A veces, en mi infinita inocencia, me veo sorprendido por el pozo inagotable de mi propia capacidad para la sorpresa. Lo he dicho alguna vez y no me canso de volver a repetirlo: durante muchos años me he visto adulado por una derecha que parecía convertida a postulados no ya progresistas sino incluso revolucionarios, aplaudiendo posturas que siempre juzgué contrarias al aburguesamiento y el conservadurismo.

¡Oh!, qué derecha tan reconvertida. Hasta esas viejecitas temerosas, votantes en camilla, cumplidoras hasta la extenuación de su deber político-religioso de acercarse a las urnas puntualmente para aupar al PP, me paraban en la calle para felicitarme por mis latigazos al PSOE. No digamos de los concejales populares , con su campechanía cómplice. Sin embargo, ahora, cuando he dado el paso repensado durante tanto tiempo, actuando en conciencia y comprendiendo donde está el auténtico adversario y no al que por matices zahería, siento el zarpazo de la fiera agazapada.
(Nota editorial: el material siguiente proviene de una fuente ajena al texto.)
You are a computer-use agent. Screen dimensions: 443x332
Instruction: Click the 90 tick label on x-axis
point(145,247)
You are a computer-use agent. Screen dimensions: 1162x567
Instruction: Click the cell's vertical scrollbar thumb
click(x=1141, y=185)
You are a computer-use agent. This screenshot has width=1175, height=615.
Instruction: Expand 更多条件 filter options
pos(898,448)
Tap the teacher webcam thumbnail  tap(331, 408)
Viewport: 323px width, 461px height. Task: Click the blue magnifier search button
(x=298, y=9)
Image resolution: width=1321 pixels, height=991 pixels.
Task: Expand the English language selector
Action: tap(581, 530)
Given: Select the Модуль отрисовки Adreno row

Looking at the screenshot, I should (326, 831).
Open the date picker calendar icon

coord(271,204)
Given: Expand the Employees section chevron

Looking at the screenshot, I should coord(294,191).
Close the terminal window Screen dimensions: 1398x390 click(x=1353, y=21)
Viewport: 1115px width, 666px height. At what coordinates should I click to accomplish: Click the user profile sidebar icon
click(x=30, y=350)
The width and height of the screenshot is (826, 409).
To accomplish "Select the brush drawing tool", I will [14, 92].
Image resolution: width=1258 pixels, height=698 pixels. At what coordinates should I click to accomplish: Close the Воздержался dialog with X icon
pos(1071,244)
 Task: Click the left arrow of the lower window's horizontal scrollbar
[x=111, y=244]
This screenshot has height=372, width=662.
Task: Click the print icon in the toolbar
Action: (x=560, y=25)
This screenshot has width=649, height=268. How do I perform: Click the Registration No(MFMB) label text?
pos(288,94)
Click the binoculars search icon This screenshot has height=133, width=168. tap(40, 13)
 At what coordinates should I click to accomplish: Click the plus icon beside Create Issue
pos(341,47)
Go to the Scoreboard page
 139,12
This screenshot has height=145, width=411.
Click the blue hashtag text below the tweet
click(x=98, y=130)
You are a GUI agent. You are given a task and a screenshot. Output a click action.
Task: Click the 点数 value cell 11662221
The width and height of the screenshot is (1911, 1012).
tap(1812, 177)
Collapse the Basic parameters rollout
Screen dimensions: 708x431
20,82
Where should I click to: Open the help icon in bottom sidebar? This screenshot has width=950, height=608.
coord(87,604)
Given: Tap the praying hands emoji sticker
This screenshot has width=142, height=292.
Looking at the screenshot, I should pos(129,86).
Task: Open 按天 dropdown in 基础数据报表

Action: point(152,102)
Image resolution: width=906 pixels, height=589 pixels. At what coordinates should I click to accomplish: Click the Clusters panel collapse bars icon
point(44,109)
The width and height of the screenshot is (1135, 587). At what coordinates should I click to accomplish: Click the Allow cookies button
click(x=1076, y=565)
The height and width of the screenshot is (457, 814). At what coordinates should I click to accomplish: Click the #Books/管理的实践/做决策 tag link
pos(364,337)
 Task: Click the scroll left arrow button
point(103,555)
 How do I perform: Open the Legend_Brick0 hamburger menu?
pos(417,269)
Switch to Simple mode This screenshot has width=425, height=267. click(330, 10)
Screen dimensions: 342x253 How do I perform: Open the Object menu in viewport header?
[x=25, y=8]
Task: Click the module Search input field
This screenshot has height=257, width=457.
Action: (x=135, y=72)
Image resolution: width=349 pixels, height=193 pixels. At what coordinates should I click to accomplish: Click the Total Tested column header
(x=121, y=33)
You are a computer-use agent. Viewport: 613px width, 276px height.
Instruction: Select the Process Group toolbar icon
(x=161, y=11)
Sí, esa derecha interesada, buscadora de cómplices en los más alejados oponentes, con sonrisa de hiena y abrazos tiernos de oso pardo del bosque, sabe donde lisonjea. Y sabe herir como ninguno. Le viene de la historia y le viene de los enormes intereses económicos que pone en juego. Lo malo es que en su trampa solemos caer los que actuamos, cándidamente, con buena voluntad. ¡Ojalá las izquierdas supiéramos unirnos, salvando las pequeñas --o a veces algo más-- diferencias, como lo hacen las derechas, desde la más golpista, hasta la más discreta y aparente! Otro gallo nos cantaría entonces; el gallo rojo de la vida y no el gallo negro que avasalla, acapara, busca aliados con los que machacar y no permite que los proyectos solidarios cristalicen.